Work instructions:
Please write down the section of the painting categories text below, starting with "Expressionistic, the painting" and going on through "pattern and structure.", copying it word for word.

Passage for review:
I wonder as well what categories of painting might be useful, here is a wild stab at it:

Expressionistic, the painting of feeling and emotion.

Observationalistic, the recording and fixing of perceived reality.

Imaginistic, the painting of dreams and imagination.

Analystic, the painting of texture, pattern and structure.

I don’t see any of these as exclusive, each might in some circumstances be a subset of one of the others. So a work might have any combination of each in any order. Each might be further broken down so that “Imaginistic” could contain Surrealism, Illustrative and perhaps Metaphysical content. It is very hard to visualise, I gave considerable thought as to whether there were any other possible categories. If anybody can think of a manner of painting that would fall outside of all these categories then I would be delighted and intrigued. At first I wondered if Symbolic was a category but on the whole I think it can be contained within Imaginistic and Analystic. We could maybe sink to the depths of a diagram at this point, I can only apologise for this new low, but it shows the possible interactions better than words can…



As we are painters I have chosen a colour chart approach! You can see by the way the colours mix we can have any shade or mixture of my four elements. You might I hope place any painting you know approximately in this space. Plein air for example would be leaning towards the Observation corner, with a good dollop of Expression a certain amount of analysis and only a small dose of imagination. Surrealism would have a large proportion of Imagination with maybe less of the other three. This is not I am at pains to point out a diagram of all Art, where for example would you put photography? Perhaps in Observation, I did consider Perception and Experience as that heading but felt them a little too broad. The observation is done mechanically, but the decision to observe was made as in a painting. If anybody can think of a painting that falls outside these bounds let me know what it is and why, don’t mind my wild theorising being shot down in the least. One other thing I pondered was how I should arrange the influences around the square. Unfortunately none are ideal. A truer arrangement would be in 3D with each influence placed at the corner of a tetrahedron! Enough mad theorising some paintings!


Faversham, Kent, plein air oil painting

I have been going out of a Sunday with friends Tony Lawman and Graham Davies to paint which is very much fun. This is Faversham creek. 8in by 10in.


Faversham, Kent, oil painting

Don’t quite know what to think of this one, needs softening and merging somehow. The tonal contrasts are too brash. 10in by 14in oils.


Faversham, Kent, oil painting

Last one of the day and the best too. Faversham Creek again, the day steadily improved. 10in by 12in oils.

Dataset records:
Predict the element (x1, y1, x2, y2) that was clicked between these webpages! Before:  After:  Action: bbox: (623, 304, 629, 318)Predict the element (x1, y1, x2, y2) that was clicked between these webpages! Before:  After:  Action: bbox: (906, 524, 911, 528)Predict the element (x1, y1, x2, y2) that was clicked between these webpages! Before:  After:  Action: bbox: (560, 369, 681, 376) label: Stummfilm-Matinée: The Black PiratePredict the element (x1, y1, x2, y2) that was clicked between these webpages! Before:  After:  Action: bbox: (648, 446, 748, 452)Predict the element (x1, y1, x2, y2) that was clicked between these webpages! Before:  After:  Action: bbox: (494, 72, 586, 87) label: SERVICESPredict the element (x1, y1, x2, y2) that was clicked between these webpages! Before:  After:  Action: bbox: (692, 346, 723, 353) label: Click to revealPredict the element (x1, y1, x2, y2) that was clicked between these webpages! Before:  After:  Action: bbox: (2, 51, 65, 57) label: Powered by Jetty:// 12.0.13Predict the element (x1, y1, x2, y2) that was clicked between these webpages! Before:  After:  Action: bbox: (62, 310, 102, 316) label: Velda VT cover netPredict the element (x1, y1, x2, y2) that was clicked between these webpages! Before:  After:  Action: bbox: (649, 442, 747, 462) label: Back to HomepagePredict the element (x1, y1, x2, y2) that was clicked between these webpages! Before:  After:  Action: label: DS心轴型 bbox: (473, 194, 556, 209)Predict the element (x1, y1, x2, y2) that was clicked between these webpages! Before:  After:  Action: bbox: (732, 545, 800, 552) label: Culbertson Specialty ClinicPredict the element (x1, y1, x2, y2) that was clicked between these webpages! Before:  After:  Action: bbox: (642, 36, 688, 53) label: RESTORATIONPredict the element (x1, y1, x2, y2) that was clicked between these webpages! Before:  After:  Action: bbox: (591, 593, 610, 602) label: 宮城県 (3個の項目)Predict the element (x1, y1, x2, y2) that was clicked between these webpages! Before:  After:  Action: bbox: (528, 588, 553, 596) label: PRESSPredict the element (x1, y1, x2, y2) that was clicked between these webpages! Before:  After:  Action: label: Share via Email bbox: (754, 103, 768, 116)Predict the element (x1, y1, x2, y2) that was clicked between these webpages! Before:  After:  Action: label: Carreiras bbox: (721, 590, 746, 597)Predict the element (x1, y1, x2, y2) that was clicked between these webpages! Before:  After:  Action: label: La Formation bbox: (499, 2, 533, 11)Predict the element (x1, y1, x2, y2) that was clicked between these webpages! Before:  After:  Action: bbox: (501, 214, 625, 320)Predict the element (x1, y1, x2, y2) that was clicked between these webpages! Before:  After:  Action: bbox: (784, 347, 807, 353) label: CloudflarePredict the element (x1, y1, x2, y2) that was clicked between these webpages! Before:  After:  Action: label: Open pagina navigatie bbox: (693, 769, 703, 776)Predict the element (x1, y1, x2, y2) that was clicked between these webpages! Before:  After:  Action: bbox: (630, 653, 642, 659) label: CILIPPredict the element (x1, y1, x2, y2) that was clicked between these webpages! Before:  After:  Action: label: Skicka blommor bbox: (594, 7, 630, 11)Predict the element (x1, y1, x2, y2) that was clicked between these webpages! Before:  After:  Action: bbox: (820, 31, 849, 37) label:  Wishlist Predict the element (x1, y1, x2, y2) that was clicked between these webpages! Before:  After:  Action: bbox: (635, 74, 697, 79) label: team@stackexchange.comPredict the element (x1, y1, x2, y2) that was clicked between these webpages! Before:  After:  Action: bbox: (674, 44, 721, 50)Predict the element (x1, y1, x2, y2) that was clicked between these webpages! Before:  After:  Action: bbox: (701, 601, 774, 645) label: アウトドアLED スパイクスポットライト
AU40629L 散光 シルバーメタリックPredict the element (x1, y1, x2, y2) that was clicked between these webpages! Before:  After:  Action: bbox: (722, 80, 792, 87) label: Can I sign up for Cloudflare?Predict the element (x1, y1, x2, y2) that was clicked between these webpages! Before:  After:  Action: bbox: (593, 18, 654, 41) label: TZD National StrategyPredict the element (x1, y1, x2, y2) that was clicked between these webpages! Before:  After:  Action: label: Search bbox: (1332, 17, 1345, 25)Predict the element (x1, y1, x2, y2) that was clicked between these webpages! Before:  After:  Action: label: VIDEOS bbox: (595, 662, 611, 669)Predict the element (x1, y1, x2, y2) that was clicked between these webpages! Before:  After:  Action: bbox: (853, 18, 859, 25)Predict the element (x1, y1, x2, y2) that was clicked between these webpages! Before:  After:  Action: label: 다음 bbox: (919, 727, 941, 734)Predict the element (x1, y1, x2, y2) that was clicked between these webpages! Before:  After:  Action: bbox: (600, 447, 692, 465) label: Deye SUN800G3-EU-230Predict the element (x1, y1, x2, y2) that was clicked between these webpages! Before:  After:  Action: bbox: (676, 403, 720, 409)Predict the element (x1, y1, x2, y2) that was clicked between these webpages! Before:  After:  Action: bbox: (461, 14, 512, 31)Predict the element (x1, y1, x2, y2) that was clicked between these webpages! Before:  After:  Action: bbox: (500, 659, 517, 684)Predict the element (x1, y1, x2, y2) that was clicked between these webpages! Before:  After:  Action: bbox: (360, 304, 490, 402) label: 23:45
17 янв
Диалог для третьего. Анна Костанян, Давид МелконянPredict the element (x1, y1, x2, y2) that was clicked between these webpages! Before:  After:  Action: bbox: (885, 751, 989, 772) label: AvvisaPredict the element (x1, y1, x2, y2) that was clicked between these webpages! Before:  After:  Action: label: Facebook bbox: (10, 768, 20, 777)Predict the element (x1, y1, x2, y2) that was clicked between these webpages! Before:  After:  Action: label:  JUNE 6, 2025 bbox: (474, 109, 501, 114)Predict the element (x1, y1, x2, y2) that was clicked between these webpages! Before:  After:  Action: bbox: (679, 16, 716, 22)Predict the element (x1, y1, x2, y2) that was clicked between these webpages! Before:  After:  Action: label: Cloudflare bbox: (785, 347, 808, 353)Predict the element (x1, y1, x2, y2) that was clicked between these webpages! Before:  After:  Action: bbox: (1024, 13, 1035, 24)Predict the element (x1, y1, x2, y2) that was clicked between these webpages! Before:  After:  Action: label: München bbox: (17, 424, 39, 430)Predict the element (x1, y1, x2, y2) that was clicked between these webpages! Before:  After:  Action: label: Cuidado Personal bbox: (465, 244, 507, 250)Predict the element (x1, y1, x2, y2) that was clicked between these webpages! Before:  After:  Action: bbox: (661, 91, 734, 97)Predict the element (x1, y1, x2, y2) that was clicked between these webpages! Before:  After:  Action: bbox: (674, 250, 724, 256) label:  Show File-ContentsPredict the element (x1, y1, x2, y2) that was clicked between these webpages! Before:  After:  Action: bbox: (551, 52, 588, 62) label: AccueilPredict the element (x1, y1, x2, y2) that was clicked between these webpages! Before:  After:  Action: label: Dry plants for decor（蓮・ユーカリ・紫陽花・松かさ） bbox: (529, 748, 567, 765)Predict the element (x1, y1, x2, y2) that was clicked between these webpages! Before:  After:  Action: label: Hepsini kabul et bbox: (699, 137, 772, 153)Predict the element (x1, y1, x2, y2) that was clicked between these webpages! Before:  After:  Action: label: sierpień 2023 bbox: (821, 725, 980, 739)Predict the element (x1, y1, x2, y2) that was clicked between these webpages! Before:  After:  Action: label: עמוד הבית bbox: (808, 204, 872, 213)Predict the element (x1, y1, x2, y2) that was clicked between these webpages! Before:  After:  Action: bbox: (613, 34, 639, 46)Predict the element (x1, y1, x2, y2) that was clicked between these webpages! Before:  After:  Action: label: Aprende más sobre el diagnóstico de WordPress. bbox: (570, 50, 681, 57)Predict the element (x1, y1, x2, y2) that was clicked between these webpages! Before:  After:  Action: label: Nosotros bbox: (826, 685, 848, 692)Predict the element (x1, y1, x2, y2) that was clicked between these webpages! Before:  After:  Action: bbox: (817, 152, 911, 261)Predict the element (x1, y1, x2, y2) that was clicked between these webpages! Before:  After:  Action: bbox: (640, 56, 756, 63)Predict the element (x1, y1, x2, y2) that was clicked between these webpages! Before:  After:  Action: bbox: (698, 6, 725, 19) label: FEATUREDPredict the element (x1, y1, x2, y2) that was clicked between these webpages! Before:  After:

Written solution:
Expressionistic, the painting of feeling and emotion.

Observationalistic, the recording and fixing of perceived reality.

Imaginistic, the painting of dreams and imagination.

Analystic, the painting of texture, pattern and structure.